- Original author: Hakeem Seriki;
- Developer: X Empire Inc.
- Release: January 30, 2018; 8 years ago
- Operating system: iOS, Android
- Size: 59.6 MB (iOS) 50.22 MB (Android)
- Available in: English
- License: Proprietary software with Terms of Use
- Website: Convoz.com

= Convoz =

Video-based social networking service

Convoz was an American online social networking service based in Houston, Texas, which focuses on creating public collaborative conversation through video. It was founded by Hakeem Seriki and Glen Allison, under the parent company X Empire Inc. and was seeded by Upfront Ventures. The video-centric platform allows users to send 15-second clips directly to celebrities and they can then watch and choose which ones they want to respond to, sometimes broadcasting a message for all to see as well as livestreaming to their followers.

The startup has a total of seven employees, and has cultivated an undisclosed amount of seed funding from Greycroft Ventures, Upfront Ventures, 500 Startups, Precursor VC, Okapi Ventures, XG Ventures, and a roster of angels including Justin Kan, E-40 and Snoop Dogg.

== Background ==
Convoz was announced to an investor and entrepreneur crowd at the Upfront Summit in Los Angeles by founder Hakeem Seriki in January 2018, in an attempt to raise capital for the app. In the presentation, Seriki announced that the video-centric platform aims to be "the place where you go to talk to people." He wants Convoz to be an app where people converse face-to-face with celebrities. It was revealed that Seriki approach Snoop Dogg to invest in the app, who also supported Seriki's presentation as well as rapper E-40 who was known for being an early investor in Clubhouse. The beta version of the app was officially released on January 30, 2018.

The app was officially unveiled on June 6, 2018, and many celebrities including Snoop Dogg, E-40, Big Boi, Trey Songz as well as sports players were using the app to communicate with fans.

In May 2019, the app was noted for its format of having short video messages that other users can watch and respond to in a study which demonstrated that
viewers are more responsive to lightweight content such as snapshots and video clips.
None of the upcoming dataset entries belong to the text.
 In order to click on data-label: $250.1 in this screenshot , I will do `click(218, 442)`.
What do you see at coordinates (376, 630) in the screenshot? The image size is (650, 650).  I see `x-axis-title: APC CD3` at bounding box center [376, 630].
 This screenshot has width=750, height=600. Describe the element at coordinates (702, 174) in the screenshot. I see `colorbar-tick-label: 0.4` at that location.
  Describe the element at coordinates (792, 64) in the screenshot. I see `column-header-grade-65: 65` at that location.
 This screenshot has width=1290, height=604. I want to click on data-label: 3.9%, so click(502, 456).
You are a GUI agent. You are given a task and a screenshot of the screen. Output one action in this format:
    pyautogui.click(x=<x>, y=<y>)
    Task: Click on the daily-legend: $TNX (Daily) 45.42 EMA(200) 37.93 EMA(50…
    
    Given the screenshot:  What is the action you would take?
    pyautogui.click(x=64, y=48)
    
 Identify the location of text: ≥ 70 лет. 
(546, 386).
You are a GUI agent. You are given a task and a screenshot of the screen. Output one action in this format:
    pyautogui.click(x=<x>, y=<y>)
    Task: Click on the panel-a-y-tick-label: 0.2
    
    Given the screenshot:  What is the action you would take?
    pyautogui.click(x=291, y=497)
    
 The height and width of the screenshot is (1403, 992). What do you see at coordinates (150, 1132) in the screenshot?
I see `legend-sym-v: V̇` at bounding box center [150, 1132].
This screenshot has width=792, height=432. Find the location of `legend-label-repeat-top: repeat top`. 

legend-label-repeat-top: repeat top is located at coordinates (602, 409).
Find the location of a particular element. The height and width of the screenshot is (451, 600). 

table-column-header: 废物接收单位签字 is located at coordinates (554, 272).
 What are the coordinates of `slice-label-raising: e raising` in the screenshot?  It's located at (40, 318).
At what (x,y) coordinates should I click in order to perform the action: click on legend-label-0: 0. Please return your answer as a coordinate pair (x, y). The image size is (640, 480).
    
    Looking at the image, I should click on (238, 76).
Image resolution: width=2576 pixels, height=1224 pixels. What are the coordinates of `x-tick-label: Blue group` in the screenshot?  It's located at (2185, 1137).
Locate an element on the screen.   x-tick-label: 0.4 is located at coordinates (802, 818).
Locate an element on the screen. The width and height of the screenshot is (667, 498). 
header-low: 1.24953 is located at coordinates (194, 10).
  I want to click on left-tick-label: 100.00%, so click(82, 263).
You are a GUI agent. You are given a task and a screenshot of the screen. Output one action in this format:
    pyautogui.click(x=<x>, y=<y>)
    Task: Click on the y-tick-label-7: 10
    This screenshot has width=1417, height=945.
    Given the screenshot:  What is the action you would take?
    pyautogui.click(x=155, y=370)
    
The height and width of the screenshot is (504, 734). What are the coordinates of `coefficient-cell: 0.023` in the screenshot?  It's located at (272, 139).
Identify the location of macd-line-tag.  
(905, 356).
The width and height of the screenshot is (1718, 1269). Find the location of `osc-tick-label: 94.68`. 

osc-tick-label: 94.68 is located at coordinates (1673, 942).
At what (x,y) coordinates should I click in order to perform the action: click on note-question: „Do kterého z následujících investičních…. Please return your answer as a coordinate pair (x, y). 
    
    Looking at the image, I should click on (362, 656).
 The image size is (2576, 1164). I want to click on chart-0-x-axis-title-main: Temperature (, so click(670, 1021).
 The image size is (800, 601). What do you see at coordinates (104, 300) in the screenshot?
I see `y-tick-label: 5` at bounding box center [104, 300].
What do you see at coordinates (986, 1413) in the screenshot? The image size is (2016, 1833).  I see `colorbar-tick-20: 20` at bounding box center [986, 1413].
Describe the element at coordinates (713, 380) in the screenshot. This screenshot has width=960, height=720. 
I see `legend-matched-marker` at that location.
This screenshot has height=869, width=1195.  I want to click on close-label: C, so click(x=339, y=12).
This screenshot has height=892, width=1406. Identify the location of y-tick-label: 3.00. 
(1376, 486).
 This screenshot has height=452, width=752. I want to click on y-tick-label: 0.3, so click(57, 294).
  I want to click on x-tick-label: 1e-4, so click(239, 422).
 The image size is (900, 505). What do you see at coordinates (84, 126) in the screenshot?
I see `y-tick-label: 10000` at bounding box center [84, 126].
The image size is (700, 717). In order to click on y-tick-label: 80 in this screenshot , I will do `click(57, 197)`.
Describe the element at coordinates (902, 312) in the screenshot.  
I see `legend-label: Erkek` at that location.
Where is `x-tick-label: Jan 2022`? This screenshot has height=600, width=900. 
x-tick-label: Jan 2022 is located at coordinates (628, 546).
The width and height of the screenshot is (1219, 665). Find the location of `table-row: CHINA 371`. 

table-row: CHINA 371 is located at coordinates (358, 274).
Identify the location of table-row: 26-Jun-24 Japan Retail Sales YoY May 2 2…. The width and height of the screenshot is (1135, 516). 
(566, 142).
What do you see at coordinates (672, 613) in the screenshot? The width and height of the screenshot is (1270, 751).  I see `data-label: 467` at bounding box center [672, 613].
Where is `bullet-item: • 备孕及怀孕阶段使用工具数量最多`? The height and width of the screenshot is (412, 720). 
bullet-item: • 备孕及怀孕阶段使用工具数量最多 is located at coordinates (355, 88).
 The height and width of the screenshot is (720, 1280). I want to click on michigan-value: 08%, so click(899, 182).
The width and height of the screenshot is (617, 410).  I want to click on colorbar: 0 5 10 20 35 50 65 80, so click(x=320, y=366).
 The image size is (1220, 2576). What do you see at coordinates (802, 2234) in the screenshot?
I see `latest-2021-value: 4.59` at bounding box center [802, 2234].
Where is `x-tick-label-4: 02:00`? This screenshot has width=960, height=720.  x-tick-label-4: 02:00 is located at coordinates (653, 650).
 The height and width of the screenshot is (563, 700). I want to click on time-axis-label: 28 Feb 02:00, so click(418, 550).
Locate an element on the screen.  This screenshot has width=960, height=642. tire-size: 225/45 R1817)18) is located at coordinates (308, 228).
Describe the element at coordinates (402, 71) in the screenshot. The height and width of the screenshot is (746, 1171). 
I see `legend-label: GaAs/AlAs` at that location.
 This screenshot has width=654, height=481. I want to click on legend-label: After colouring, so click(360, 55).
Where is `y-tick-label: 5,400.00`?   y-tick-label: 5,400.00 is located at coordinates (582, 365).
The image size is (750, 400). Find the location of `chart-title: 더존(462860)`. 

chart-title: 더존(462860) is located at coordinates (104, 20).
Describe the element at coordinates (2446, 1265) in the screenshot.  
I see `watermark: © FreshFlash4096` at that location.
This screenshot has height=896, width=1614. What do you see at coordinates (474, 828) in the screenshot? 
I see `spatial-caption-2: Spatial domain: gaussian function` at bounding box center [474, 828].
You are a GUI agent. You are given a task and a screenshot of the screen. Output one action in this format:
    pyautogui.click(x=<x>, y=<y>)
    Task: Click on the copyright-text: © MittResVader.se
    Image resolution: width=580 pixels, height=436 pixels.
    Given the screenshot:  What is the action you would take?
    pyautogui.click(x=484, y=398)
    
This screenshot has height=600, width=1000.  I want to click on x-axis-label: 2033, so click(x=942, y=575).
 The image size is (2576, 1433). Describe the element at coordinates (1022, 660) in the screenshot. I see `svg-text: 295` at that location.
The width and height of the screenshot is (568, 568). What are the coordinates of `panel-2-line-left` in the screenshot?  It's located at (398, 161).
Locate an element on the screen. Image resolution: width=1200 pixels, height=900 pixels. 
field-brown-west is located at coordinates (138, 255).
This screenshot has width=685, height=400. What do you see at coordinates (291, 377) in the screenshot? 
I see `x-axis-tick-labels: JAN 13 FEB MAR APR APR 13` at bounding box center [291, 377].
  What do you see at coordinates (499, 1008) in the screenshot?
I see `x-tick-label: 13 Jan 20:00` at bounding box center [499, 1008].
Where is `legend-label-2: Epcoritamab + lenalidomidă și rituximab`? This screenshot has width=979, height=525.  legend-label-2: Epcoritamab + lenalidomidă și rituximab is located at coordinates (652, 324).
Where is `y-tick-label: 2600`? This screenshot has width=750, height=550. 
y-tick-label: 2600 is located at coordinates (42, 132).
In June 2019, Seriki, E-40, and portfolio company Republic to invest $25,000 into a startup founded and managed by a woman or person of color as a marketing campaign to get more users to use the Convoz app. The conditions meant the entrants had to pitch their business idea on the Convoz app. In November of the same year, both investors held another competition on the app but this time increasing their investment fund to $100,000. Republic again facilitated the competition and Shark Tank star Daymond John served as a judge for the contest. The winner of the competition was Pierre Laguerre and it was announced in January 2020. His startup idea was "Fleeting Pro", a company that links certified class A & B drivers to trucking companies for scheduled, on-demand transportation needs.

As of 2023, Convoz operates with an invite-only registration and has a waiting list for new users on the app.